• Pound (GBP) rises after hot inflation
  • Market pairs back rate cut bets
  • Euro (EUR) falls after ECB Lagard’s speech
  • More rate cuts from the ECB are expected than the BoE

The Pound Euro (GBP/EUR) exchange rate is rising after two days of losses. The pair fell -0.03% in the previous session, settling on Tuesday at €1.1616 and trading in a range between €1.1598 – €1.1644. At 09:00 UTC, GBP/EUR trades +0.19% at €1.1639.

The pound is pushing higher after UK inflation data came in hotter than expected in December, resulting in the market reining in interest rate expectations.

UK consumer price index (CPI) rose unexpectedly to 4% year on year in December up from 3.9% in the previous month and ahead of expectations of a fall to 3.8%.

Meanwhile, core inflation, which discounts more volatile items such as food and fuel, remained unchanged at 5.1%, defying expectations of a fall to 4.9%.

The data supports BoE governor Andrew Bailey’s recent comments that it’s too early to talk about cutting interest rates. With UK inflation still the highest between the UK, eurozone, and the US, the Bank of England is set to lag both the ECB and the Fed on rate cuts this year, which could keep the pound supported.

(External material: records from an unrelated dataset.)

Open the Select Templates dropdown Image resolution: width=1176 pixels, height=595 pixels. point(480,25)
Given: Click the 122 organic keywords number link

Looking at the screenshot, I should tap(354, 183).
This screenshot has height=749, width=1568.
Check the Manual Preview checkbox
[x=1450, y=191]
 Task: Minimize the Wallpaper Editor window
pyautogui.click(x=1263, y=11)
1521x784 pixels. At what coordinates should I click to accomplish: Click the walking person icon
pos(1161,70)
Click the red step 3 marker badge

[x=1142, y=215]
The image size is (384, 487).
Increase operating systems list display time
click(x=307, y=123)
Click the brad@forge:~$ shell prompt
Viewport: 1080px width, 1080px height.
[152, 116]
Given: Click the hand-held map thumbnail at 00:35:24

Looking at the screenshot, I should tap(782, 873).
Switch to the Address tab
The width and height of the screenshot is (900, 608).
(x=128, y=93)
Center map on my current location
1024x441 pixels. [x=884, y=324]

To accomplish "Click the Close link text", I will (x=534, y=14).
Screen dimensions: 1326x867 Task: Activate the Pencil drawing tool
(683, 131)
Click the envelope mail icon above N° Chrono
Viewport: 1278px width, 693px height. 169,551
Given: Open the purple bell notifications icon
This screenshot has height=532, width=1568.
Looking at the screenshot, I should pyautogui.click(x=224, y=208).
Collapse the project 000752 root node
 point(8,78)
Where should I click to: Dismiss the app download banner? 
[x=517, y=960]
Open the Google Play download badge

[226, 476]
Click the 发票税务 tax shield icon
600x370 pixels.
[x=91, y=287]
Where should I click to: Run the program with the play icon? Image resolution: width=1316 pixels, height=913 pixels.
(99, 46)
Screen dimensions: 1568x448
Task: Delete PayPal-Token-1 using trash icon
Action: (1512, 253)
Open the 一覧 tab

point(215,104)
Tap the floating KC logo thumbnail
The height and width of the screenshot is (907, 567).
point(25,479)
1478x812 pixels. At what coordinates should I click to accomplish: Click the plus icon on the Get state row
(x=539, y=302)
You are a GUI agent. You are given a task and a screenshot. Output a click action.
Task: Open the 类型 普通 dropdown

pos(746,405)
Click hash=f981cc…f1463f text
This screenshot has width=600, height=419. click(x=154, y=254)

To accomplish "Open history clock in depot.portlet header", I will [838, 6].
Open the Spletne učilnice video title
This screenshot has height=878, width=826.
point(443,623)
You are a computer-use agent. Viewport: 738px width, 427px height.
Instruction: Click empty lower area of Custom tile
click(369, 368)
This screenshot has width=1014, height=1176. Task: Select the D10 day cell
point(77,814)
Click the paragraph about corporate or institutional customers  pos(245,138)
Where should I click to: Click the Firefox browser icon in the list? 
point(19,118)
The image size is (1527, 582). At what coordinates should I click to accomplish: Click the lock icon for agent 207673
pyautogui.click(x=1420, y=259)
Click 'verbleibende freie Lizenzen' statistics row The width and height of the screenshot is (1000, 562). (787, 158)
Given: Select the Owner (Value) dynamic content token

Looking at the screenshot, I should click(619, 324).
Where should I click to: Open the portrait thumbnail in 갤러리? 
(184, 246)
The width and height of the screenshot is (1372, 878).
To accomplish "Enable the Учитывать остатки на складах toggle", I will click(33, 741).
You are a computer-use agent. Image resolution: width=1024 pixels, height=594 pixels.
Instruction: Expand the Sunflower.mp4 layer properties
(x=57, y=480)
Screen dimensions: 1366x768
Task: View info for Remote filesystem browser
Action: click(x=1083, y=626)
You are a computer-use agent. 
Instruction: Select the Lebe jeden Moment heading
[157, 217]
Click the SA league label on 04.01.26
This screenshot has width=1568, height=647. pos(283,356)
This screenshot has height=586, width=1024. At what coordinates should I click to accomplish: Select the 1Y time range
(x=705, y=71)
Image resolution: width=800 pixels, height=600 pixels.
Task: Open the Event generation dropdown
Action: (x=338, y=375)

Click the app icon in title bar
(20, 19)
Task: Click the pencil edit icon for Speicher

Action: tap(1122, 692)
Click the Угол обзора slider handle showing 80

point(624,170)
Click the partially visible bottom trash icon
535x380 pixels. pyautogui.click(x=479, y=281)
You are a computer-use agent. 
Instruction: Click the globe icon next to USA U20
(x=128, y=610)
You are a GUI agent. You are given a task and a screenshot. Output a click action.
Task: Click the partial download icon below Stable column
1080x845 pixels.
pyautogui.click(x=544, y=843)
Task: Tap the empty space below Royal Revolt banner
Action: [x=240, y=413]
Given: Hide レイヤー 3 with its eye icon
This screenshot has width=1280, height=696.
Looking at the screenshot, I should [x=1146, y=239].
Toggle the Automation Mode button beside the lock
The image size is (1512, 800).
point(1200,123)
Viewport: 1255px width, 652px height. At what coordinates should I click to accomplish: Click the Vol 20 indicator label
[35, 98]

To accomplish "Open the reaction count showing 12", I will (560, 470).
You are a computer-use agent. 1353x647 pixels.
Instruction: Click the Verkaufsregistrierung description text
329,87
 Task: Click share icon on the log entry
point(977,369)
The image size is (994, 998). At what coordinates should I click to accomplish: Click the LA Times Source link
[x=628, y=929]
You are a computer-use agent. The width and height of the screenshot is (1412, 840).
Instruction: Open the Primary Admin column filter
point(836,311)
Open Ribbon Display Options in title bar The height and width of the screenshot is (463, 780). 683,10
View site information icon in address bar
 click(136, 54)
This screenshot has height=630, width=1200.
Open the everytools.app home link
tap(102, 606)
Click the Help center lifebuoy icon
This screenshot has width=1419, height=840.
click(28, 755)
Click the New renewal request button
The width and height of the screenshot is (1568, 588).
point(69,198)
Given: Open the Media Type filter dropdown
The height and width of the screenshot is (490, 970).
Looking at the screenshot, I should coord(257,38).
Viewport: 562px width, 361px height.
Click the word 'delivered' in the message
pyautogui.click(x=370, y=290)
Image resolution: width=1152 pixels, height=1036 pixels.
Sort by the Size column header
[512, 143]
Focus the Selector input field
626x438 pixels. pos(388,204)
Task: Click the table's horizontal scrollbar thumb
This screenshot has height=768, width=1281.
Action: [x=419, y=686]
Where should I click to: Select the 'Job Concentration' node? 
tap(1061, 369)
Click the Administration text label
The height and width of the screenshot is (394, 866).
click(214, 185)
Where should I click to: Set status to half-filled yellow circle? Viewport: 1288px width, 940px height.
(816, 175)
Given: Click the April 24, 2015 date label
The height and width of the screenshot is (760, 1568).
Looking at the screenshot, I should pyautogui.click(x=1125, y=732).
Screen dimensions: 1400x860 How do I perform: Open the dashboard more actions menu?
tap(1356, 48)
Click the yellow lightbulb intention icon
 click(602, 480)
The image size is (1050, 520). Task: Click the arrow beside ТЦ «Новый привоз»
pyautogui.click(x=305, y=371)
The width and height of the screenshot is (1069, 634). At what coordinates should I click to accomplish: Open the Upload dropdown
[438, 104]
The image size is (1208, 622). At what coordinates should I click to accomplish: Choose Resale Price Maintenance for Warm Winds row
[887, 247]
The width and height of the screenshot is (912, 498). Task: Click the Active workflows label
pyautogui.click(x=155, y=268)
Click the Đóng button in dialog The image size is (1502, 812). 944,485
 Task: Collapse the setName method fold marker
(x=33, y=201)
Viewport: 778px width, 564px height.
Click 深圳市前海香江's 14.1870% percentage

The market is now pricing in that the BoE will deliver around 116 basis points of easing by the end of 2024. The market also reassessed the timing of the first interest rate cut by the UK central bank, with the first rate cut in May being priced in at just 50%, down from 85% prior to the reading. The first fully priced-in rate cut is in June.

The euro is falling after Christine Lagarde, ECB president, said that the central bank will likely cut interest rates in the summer.

Her comments come after eurozone inflation data confirmed the earlier reading with a rise higher in consumer prices to 2.9%, up from 2.4% in November.

However, other ECB members have painted mixed messages as they spoke at the World Economic Forum in Davis Davos. Yesterday, ECB’s Villeroy de Galhau, the Bank of France president, said that it’s too early to declare victory over inflation. Meanwhile, ECB’s Centineo confirmed that the ECB remains data-dependent and that inflation is moving in the right direction, confirming a more dovish stance.

The market is pricing in around 141 basis points of interest rate cuts by the central bank before the end of the year.